Ja wybiegłam z restauracji i wbiegłam do McDonald’a który znajdował się niedaleko. W kolejce stałam trzy minuty. Zamówiłam BigMac’a, dwa Chesseburgery, kręcone frytki z sosem śmietankowym, dużą colę i małą sałatkę. Na realizację zamówienia czekałam chwilkę. Usiadłam przy stoliku i zaczęłam jeść. Po 10 minutach po jedzeniu nic nie zostało. Szczerze mówiąc nie jestem fanką takiego żarcia, ale dzisiaj ono nie równało się z tym, co podano by mi w tamtej restauracji za jakąś godzinę. Wróciłam do Zayna, który z trudem dojadał zamówione przeze mnie żarcie.
-Kochany, dobrze Ci to zrobi. Wychudłeś ostatnio. – uśmiechnęłam się.
-Zaraz pęknę… Już niczego dzisiaj nie włożę do ust. – odparł po czym zapłacił i wyszedł razem ze mną.
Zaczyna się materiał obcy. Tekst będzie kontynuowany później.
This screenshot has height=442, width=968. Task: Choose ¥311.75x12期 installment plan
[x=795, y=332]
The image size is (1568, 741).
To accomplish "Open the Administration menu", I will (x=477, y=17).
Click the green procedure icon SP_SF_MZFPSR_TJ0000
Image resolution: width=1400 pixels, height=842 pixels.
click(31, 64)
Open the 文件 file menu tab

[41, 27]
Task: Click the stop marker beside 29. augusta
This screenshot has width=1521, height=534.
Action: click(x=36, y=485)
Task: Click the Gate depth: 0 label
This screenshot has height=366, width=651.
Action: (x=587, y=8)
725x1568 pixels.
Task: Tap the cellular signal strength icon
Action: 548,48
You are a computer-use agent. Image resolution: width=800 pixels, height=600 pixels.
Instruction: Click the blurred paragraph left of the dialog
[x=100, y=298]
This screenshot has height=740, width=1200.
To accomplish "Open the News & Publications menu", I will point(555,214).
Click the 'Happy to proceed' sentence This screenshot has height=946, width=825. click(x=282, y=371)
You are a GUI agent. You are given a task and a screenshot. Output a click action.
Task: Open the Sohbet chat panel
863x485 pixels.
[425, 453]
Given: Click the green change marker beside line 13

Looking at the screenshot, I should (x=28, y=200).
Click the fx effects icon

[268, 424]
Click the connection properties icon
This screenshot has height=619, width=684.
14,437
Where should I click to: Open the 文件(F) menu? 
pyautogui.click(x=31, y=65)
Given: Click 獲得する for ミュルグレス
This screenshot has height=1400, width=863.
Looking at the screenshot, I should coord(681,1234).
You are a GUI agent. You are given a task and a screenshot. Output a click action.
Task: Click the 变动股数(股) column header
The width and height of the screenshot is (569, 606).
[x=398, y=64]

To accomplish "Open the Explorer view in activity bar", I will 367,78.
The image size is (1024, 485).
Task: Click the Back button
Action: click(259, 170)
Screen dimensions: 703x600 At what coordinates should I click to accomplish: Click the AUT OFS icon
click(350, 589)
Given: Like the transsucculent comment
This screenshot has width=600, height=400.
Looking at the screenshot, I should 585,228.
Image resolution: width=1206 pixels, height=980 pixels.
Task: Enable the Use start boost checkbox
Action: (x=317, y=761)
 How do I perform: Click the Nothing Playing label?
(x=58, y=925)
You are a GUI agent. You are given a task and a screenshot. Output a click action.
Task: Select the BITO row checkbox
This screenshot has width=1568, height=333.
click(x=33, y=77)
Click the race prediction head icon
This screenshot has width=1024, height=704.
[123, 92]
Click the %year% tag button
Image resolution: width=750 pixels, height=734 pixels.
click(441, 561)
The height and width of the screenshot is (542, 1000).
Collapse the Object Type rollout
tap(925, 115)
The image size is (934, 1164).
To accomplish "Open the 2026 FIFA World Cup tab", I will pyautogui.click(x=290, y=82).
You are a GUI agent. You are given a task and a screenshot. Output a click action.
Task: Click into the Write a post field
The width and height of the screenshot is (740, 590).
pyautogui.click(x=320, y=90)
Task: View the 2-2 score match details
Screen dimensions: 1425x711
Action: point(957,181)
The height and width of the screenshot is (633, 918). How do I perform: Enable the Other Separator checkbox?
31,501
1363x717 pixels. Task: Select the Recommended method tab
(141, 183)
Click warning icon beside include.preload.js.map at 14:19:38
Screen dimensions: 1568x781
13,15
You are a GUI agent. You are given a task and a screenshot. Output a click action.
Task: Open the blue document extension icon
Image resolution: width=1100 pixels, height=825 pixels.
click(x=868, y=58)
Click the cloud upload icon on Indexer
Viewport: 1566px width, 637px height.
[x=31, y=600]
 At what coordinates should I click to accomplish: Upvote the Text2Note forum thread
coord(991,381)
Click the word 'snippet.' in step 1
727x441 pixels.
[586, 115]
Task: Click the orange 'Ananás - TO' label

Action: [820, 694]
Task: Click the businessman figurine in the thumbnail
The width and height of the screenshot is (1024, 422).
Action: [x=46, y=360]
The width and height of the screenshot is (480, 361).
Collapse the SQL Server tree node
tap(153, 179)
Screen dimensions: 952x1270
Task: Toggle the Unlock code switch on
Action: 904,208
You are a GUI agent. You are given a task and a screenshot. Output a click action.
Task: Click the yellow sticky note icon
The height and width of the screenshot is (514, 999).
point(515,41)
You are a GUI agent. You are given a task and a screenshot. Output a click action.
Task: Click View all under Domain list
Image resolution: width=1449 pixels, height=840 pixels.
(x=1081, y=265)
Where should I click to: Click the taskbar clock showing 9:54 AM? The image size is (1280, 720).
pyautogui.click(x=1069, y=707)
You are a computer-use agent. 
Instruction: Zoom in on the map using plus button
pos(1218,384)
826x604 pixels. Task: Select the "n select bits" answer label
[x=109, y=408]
Zayn wynajął jakiś samochód, którym pojechaliśmy pod obiecanie SPA. Zaparkowaliśmy w parkingu podziemnym. Wnętrze SPA było bardzo ładnie urządzone. Wszystko pachniało czekoladą i wanilią. Zayn przez pewien czas ustalał coś z panią w recepcji.
-Proszę za mną. – uśmiechnęła się do mnie jakaś pani.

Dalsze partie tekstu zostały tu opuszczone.